Maybe Ken Gonzales-Day’s book is also an indication of my life in the west, but as it sits next to Goodman’s Stories of Scottsboro, it ties my Southern root to the western landscape. Gonzales-Day’s book investigates the history of lynching in California and shows the ways in which racial identity and racial policing developed there, and it includes a good deal of lynching iconography–which also indicates Gonzales-Day’s work as a photographer and conceptual artist. Gonzales-Day has a series of photographs in which he’s taken a historical lynching image and erased the body, leaving only the image of the angry mob. Before I discovered Gonzales-Day’s work in a show at LACMA, I was already thinking about many of the same issues, which continue to run throughout my work (see, see, see). So, this book, while not a book of poetry keeps pointing me back to my poetry, even as Goodman’s Stories of Scottsboro, an investigation of what’s been called a legal lynching, testifies to the same interest, while tying that interest explicitly back to my home state.

Albert Murray is here in part because Murray is everywhere among my books. He’s one of the most unjustly under-celebrated writers. He’s a wonderful and poetic novelist–Train Whistle Guitar is high on my list of favorite and personally-most-important books–and an insightful commentator–read his The Omni-Americans and I guarantee you will realize his writing, like Ralph Ellison’s, is at the root of a great deal of analysis that seeks to understand the ecologies of race and culture in America. Murray is here, too, like Capote, because he’s an Alabama writer and we Alabamians need our heroes, since we have so many villains, too. This book is here, too, because the blues suggests a strategy for living with the histories explored by Gonzales-Day and Goodman and the absurdities explored by Kafka (and so, too, suggests that Borges and Kafka wrote a kind of blue)–it helps me, quite literally, live while I write.

As Murray’s book calls back–call and response style–to the New Orleans anthology, it also holds hands with Cooley’s book, which returns to New Orleans during the flood and chronicles the loss and calamity but also the love so many Orleanians (true and oblique) have, however difficult it is to explain or offer to others.

Nine books out of the six or seven thousand I own that form a kind of self-portrait. Any other nine might tell the same story.


I’ve gone through this, in part, to continue to develop this thread of posts about the self-portrait, which is more generally concerned with the way one relates to the world. But I’m also concerned with the ways in which specific works are records of a particular time–which is to linger over a question about the literary journal.
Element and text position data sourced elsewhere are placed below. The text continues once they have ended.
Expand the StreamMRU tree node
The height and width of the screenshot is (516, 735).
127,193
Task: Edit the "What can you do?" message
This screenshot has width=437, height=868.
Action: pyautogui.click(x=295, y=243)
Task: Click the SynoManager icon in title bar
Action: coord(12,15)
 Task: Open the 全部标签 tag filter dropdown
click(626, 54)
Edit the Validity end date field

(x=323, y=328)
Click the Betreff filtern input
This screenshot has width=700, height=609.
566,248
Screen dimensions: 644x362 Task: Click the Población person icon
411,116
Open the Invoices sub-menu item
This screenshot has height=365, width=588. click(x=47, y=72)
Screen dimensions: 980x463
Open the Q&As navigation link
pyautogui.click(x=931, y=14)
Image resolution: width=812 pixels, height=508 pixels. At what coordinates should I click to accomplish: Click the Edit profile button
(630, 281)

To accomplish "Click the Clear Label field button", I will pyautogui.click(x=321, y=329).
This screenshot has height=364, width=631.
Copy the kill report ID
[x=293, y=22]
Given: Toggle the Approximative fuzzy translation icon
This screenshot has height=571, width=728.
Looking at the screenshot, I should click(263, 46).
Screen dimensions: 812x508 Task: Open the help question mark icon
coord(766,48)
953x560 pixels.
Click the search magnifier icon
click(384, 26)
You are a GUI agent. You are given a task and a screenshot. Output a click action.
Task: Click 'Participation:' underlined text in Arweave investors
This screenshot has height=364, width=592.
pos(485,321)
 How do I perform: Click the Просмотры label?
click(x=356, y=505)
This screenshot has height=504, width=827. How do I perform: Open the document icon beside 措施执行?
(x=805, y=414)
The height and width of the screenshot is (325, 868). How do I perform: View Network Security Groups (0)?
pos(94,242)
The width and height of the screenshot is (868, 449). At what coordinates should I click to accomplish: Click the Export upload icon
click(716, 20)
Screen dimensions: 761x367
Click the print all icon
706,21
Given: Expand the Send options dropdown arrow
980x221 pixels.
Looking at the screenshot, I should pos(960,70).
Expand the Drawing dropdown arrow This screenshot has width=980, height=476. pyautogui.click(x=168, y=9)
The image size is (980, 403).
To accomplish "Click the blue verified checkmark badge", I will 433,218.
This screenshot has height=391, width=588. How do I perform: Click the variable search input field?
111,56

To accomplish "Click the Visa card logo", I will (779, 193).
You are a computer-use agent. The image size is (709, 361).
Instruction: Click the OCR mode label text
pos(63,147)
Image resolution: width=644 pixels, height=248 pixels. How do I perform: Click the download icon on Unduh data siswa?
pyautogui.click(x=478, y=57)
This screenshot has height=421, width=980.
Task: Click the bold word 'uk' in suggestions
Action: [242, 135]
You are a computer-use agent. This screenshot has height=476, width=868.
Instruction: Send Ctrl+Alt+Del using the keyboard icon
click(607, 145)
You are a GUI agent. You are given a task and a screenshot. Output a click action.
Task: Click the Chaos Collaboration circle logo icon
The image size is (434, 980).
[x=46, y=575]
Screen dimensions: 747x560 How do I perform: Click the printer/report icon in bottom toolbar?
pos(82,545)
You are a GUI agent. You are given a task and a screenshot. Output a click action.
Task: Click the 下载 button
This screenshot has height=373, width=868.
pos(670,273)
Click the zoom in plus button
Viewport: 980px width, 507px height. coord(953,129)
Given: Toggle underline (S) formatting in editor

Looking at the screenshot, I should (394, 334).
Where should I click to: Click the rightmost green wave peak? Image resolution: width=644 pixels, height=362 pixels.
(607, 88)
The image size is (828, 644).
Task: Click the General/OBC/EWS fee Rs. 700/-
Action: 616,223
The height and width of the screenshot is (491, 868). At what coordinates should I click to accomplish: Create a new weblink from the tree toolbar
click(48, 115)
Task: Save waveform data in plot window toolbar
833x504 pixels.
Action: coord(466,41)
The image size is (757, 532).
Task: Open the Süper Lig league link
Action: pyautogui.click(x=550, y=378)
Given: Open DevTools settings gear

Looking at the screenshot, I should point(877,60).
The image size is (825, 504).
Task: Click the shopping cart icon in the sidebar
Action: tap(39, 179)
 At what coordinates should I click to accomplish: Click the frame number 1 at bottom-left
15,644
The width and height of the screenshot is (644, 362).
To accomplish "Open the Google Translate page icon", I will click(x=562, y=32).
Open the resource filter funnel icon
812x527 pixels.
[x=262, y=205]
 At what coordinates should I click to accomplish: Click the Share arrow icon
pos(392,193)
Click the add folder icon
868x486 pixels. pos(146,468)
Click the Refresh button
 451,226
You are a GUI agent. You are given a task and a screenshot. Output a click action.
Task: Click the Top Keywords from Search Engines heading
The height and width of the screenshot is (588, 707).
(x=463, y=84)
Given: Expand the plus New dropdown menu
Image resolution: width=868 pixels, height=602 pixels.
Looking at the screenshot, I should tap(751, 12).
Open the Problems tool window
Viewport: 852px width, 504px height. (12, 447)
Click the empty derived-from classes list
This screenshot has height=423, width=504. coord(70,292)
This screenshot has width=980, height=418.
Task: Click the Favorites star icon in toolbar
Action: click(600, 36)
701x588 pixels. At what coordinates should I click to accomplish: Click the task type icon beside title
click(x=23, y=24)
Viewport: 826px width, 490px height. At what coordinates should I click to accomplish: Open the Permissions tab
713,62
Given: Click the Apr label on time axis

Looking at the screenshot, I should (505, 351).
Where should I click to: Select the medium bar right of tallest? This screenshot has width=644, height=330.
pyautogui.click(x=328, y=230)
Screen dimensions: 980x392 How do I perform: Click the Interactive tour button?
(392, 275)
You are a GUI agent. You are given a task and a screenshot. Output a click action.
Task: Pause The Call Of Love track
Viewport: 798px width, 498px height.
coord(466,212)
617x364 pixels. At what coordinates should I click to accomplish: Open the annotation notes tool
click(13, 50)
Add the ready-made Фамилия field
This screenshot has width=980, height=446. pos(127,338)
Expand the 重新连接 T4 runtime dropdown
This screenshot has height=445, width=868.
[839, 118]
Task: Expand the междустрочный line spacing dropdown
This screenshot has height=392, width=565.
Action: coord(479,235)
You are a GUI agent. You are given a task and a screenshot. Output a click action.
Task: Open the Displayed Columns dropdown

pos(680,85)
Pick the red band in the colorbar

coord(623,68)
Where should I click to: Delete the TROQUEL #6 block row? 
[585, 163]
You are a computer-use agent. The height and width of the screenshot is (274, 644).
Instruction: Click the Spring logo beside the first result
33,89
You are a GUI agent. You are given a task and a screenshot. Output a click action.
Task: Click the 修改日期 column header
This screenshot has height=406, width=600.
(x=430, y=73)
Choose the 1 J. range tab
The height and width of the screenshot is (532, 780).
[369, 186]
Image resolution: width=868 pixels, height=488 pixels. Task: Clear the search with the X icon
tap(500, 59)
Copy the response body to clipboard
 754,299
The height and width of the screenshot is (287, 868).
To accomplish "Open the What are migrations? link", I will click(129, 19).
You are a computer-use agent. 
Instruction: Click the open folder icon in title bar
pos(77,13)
The word journal, of course, signals the “day” (jour in French), and we know part of the worth of a journal comes in the way it records a moment in time, our time in literature. But, I’m also thinking about the way selections, like those in journals or anthologies, record the engagements of the editor, a particular personality, in that time.

So, dear readers of the Kenyon Review blog, consider this, too, a post-script to the “Why We Chose It” series, and an invitation to think about how you’d record your own engagements, your own movements in the world and time.